(Saved data entries)
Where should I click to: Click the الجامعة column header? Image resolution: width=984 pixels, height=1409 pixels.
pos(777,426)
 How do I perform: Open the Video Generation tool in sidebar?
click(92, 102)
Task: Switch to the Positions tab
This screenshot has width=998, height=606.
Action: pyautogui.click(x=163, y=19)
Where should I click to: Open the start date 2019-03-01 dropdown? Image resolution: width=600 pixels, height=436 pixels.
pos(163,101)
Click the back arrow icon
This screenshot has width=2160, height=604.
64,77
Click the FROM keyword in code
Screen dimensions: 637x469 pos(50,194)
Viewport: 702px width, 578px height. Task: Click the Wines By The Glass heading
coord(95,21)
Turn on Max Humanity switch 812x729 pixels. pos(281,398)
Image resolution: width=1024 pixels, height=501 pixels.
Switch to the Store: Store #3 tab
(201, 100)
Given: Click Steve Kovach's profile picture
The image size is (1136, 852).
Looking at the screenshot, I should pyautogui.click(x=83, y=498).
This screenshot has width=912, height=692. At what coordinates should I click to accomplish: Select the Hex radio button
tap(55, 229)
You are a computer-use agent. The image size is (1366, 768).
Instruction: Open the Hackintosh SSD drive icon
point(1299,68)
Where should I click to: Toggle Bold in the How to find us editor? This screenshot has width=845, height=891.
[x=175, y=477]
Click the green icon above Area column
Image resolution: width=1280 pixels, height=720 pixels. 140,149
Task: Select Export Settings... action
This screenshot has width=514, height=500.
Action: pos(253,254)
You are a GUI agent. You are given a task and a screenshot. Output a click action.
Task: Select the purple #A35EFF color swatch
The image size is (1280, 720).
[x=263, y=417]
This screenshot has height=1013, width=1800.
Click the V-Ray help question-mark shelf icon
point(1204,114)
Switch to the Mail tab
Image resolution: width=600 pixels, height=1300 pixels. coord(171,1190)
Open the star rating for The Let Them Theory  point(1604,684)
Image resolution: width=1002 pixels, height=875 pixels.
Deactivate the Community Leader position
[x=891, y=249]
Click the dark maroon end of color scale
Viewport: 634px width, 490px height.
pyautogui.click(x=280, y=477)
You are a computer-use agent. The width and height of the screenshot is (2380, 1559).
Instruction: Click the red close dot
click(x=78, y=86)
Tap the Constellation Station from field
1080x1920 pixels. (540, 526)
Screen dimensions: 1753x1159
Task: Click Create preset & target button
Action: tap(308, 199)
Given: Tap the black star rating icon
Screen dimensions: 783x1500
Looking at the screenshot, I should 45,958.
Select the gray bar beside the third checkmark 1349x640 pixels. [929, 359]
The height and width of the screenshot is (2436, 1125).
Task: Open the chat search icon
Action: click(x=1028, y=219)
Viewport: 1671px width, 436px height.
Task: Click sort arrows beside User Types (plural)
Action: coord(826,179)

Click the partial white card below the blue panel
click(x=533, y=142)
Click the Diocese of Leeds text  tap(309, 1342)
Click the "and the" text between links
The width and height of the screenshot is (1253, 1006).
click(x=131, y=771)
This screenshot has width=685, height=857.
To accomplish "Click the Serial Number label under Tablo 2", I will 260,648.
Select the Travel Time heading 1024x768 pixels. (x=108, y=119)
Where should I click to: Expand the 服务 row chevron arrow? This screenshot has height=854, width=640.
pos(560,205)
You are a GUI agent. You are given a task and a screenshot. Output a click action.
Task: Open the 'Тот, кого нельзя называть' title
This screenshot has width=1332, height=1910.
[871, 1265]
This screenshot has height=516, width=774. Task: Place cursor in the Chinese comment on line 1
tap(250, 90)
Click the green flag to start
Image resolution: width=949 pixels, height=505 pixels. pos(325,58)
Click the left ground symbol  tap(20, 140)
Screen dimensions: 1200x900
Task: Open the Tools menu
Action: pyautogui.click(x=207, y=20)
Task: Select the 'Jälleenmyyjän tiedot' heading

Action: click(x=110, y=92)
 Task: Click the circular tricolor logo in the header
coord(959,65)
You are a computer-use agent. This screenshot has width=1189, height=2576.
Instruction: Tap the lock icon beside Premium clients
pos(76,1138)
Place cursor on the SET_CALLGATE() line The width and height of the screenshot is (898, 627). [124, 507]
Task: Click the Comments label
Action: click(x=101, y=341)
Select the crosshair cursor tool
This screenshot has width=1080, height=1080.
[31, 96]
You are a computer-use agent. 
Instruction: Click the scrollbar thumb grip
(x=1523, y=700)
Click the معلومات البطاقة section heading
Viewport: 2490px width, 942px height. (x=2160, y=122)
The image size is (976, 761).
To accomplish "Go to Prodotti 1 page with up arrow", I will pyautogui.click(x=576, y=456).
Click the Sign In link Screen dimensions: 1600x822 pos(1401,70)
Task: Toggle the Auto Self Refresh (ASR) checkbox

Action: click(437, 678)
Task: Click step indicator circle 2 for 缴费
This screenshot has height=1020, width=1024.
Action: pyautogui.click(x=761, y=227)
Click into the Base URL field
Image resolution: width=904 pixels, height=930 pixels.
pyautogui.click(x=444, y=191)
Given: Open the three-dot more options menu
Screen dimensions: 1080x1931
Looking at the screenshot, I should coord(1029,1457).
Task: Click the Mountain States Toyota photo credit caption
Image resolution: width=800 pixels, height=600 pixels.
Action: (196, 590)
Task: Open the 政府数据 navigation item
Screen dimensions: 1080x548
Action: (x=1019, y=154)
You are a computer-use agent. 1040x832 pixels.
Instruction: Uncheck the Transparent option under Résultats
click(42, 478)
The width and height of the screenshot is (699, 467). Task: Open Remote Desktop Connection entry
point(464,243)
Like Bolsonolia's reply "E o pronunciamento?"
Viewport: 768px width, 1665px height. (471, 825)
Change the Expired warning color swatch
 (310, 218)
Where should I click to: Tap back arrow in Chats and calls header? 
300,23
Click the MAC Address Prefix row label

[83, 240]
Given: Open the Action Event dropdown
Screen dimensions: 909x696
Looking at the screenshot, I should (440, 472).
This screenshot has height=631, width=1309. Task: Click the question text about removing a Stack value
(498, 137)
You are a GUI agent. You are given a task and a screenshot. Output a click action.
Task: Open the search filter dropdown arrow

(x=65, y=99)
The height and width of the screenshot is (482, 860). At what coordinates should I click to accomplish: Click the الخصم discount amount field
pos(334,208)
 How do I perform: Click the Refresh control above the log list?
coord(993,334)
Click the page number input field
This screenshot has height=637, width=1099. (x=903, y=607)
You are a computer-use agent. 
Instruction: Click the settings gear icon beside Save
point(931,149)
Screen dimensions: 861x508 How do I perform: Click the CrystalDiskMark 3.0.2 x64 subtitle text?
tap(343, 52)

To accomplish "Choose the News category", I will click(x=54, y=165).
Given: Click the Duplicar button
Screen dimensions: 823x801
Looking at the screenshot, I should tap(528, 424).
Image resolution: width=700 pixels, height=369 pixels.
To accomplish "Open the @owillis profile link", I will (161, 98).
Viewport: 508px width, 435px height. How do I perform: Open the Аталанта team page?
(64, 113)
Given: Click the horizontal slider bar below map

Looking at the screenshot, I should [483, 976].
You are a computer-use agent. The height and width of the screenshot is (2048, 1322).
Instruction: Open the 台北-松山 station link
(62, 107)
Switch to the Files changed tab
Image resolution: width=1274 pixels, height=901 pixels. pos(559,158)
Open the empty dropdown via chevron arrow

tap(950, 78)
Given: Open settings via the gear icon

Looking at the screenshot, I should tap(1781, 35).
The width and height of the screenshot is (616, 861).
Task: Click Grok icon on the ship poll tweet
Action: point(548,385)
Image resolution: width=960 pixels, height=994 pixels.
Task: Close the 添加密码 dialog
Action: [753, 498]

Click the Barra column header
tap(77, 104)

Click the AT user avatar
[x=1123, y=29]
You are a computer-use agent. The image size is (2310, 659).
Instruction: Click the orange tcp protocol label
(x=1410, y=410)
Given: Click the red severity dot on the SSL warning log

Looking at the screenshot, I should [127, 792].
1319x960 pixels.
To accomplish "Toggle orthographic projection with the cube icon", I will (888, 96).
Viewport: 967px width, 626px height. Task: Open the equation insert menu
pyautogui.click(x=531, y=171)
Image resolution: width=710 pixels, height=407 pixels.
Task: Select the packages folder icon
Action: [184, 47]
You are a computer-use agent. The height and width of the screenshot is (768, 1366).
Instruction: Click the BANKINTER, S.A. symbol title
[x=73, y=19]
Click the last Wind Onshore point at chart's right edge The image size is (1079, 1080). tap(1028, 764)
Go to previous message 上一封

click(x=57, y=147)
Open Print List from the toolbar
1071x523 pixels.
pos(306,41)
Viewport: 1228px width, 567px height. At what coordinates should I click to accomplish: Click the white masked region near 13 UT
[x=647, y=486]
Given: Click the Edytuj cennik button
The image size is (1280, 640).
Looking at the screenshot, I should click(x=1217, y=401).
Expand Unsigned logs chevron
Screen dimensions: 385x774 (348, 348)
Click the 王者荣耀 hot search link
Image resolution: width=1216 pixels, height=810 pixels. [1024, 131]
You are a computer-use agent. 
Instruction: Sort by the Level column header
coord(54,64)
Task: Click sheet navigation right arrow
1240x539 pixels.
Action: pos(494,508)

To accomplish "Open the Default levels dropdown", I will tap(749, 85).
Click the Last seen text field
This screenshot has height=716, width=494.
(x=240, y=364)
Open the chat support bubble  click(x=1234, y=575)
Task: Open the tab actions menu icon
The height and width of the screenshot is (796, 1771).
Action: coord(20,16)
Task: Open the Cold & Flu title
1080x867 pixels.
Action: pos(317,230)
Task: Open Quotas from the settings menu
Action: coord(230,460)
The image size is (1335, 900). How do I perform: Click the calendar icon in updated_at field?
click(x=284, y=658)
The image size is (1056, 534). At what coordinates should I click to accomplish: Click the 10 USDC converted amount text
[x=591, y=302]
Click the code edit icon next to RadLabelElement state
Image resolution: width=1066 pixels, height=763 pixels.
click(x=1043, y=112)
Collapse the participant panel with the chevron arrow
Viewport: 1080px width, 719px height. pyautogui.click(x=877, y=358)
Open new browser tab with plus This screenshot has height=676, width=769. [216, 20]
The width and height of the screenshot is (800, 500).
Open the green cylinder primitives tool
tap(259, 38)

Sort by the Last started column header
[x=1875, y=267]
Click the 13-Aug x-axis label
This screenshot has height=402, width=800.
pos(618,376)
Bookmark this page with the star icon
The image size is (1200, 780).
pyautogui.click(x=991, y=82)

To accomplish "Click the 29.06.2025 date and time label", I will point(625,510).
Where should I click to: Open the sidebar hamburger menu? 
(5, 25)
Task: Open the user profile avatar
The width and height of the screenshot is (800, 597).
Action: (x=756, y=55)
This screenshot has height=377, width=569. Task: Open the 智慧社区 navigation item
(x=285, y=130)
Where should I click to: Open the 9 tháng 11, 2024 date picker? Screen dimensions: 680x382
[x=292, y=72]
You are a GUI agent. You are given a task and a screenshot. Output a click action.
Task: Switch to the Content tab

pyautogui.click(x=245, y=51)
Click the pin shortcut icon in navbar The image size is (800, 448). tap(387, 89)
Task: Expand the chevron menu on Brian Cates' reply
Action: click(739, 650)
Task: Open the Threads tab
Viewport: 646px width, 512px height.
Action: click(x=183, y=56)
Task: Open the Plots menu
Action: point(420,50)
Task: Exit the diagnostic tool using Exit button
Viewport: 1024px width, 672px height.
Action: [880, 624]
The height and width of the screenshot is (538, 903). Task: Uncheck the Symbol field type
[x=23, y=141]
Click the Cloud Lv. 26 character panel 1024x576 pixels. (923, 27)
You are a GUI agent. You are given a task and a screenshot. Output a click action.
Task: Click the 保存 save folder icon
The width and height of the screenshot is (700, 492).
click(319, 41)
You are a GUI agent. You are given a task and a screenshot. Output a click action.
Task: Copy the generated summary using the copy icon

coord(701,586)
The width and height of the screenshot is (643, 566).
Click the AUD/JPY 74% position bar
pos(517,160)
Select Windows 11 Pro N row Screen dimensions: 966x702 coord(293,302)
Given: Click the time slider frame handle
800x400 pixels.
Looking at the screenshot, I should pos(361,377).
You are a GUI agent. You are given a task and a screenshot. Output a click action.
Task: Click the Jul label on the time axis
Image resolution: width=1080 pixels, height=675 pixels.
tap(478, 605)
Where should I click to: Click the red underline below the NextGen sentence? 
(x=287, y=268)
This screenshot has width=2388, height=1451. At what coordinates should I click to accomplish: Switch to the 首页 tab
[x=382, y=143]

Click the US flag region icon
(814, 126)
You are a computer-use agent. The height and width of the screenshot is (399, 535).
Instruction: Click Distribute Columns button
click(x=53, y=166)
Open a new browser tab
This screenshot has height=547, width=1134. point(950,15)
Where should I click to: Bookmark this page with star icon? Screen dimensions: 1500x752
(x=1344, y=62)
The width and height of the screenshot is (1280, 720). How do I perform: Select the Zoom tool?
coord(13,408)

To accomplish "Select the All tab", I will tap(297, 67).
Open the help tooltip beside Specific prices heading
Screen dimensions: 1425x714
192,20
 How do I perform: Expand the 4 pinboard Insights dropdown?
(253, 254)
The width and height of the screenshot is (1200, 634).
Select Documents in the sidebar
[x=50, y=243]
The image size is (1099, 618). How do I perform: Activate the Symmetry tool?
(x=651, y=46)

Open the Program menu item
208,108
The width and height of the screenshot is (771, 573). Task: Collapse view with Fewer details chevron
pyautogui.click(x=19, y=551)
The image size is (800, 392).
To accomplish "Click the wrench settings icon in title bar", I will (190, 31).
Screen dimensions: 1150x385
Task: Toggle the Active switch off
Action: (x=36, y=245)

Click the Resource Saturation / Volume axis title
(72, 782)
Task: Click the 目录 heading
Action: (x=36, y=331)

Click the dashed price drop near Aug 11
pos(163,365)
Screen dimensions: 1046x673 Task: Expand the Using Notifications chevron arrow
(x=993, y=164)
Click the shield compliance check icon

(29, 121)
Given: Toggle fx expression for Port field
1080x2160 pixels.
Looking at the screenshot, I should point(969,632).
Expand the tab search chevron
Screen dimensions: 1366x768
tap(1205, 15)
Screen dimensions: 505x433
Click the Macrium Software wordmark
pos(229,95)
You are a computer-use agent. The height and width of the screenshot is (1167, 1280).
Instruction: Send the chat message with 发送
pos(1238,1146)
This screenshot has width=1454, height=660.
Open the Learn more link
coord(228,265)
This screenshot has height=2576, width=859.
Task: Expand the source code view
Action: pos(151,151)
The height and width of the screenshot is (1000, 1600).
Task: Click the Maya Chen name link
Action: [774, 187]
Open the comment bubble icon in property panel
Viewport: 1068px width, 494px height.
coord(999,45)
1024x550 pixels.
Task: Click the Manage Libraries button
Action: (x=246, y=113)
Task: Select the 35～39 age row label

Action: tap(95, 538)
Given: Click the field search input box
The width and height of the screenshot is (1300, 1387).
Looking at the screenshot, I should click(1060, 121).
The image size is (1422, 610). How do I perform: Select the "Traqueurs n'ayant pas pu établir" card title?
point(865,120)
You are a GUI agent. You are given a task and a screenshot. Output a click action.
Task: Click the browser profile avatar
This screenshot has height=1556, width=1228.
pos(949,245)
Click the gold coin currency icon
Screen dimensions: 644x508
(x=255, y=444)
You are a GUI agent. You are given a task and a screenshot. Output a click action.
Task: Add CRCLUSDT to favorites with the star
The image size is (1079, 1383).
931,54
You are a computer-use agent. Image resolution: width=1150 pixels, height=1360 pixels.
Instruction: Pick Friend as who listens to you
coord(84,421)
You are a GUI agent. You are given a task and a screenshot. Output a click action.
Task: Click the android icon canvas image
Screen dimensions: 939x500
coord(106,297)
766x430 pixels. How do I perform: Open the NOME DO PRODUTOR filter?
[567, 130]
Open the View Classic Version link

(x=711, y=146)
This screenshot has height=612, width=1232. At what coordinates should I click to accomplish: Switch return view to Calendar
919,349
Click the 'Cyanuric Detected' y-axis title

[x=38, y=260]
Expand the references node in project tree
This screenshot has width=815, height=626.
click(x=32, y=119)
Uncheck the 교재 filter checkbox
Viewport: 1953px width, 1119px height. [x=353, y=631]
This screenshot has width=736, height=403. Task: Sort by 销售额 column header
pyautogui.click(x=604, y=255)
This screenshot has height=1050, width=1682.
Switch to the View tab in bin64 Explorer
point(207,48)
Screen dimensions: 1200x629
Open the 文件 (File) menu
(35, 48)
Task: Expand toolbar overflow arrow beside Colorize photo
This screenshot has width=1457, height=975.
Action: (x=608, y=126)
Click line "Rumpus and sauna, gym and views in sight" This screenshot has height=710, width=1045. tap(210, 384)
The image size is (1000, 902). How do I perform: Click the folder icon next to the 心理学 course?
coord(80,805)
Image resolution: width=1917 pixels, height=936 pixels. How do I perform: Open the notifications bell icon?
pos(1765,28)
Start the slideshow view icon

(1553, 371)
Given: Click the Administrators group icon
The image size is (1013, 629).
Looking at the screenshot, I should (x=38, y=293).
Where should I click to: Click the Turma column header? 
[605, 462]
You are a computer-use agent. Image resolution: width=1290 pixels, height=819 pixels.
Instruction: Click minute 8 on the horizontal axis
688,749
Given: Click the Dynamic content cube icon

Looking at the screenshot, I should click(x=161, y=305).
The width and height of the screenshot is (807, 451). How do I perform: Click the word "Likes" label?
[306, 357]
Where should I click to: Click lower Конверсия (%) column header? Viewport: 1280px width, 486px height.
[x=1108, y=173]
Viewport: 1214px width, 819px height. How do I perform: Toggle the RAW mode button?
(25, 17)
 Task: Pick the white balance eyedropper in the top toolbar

TO DO: Take each line above that holds the string "photo" and copy it.

SOLUTION TO THIS TASK:
Task: Click the Mountain States Toyota photo credit caption
Task: Expand toolbar overflow arrow beside Colorize photo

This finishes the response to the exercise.